Another benefit of smaller scalable units would be the ability to readily transport aging units back to a central factory that routinely handles old units before major structural degradation occurs. One issue at Fukushima (and a majority of other nuclear reactors) is that the size and scale of each one is enormous requiring a lot of one-off resources to clean up, and so the incentives are to run them far past designed lifetimes and safety recommendations. Nuclear fission is very detrimental to materials, even in modern failsafe designs. But having an organization which routinely “recycles” units long before failure could allow both economic efficiencies, better safety due to constant practice, and dealing with smaller units which could be largely handled with industrial robotic systems.

The issue I’d worry about with such units would be security. Smaller units could mean potentially less security which would make for easier targets for motivated terrorists or rebels.


Fusion reactors, unlike fission reactors, are best in the smallest workable units. That's because they are limited by the power/area at the first wall, so (by the square-cube law) their volumetric power density gets worse as one makes them bigger.

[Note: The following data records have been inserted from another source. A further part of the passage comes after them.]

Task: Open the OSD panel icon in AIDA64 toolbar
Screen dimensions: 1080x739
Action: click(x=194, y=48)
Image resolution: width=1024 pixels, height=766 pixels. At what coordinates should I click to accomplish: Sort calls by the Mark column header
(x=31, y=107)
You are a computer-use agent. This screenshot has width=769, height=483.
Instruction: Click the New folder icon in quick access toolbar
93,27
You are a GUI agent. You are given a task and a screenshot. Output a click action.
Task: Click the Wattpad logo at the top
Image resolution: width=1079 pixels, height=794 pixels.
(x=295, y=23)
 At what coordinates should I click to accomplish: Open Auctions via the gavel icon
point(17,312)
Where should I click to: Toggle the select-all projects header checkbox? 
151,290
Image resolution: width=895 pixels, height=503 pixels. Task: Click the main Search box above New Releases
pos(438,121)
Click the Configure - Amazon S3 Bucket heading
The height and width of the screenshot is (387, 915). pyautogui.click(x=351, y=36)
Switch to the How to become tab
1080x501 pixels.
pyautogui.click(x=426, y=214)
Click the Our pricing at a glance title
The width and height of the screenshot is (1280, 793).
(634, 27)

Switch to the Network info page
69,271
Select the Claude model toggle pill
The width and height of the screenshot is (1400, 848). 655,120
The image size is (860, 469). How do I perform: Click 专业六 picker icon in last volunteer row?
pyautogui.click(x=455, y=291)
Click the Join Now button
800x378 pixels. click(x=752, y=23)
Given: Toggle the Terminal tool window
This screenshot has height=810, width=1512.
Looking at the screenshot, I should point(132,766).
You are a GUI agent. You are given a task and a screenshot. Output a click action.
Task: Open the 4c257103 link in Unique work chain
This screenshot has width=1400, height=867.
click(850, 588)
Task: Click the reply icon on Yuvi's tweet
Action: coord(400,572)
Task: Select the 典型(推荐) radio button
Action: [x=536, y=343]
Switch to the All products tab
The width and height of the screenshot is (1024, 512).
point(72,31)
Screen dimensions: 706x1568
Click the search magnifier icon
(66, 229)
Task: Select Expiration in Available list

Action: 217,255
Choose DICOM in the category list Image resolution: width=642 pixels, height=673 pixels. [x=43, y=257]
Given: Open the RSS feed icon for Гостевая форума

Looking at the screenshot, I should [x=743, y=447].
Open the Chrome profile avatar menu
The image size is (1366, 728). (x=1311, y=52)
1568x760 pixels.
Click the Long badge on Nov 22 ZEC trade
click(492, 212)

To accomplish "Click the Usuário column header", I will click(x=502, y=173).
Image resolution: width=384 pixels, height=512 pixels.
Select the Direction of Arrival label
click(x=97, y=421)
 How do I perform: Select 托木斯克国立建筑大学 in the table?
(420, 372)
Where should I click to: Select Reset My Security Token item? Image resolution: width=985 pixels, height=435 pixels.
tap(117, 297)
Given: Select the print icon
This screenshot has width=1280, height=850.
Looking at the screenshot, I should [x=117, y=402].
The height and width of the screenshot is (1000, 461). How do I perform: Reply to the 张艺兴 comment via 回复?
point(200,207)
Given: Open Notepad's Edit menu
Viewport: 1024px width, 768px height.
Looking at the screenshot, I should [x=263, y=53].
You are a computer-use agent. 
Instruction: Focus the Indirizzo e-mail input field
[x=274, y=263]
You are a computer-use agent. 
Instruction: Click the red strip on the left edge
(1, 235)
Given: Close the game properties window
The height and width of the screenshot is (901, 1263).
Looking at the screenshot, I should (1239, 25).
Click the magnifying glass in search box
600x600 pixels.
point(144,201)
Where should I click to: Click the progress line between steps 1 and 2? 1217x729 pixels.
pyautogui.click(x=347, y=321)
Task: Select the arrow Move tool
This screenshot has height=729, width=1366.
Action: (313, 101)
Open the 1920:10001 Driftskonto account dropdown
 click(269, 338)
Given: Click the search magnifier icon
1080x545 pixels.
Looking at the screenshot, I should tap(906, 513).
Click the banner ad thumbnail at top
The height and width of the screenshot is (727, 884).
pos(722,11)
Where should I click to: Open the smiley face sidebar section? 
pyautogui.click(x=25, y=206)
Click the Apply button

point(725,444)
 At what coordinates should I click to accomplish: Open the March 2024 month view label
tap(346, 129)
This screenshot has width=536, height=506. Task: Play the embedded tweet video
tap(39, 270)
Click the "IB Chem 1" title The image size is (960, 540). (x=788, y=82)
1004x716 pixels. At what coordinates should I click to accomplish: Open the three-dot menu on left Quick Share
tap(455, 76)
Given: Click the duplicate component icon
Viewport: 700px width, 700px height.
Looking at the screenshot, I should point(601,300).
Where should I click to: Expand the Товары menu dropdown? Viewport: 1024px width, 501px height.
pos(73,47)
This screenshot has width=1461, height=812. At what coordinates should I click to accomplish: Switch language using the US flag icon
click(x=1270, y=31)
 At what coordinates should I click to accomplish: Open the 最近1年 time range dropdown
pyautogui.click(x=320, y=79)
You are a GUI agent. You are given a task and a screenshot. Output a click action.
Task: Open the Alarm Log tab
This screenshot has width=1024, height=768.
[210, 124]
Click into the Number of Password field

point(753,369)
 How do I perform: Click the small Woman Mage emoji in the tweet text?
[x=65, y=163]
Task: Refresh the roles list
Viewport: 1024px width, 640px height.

How far can this premise be pushed? And will I one day be able to get it in a surface mountable package?


Unfortunately, there is a lower limit set by the need to absorb neutrons. The blanket has to be roughly 1 meter thick.

One might be able to evade that if one could have a large number of tiny, or at least thin, reactors sharing a common blanket, much as the fuel rods of fission reactor share a common moderator. However, it's still likely to be inferior to a fission reactor in power density, as these tiny reactors would irradiate each other.

Beyond that, there's the need to confine the plasma to these very small reactors. Even in complete absence of plasma instability and turbulence, ions will scatter off each other and diffuse out and be lost. This classic diffusion takes time proportional to the square of the minimum reactor dimension / ion gyroradius.


If they can make it cheaper than a similarly sized fossil fuel plant, they‘ve got a market. The military would be interested, too. That new russian nuclear power plant on a boat can’t have been cheap, either.


Fission power plants are not now competitive even if the nuclear part were free. The turbines, generators, cooling towers, etc. make them too expensive. So unless fusion can do away with those (that is, use direct conversion of plasma energy into electrical energy) it's unlikely to be competitive either.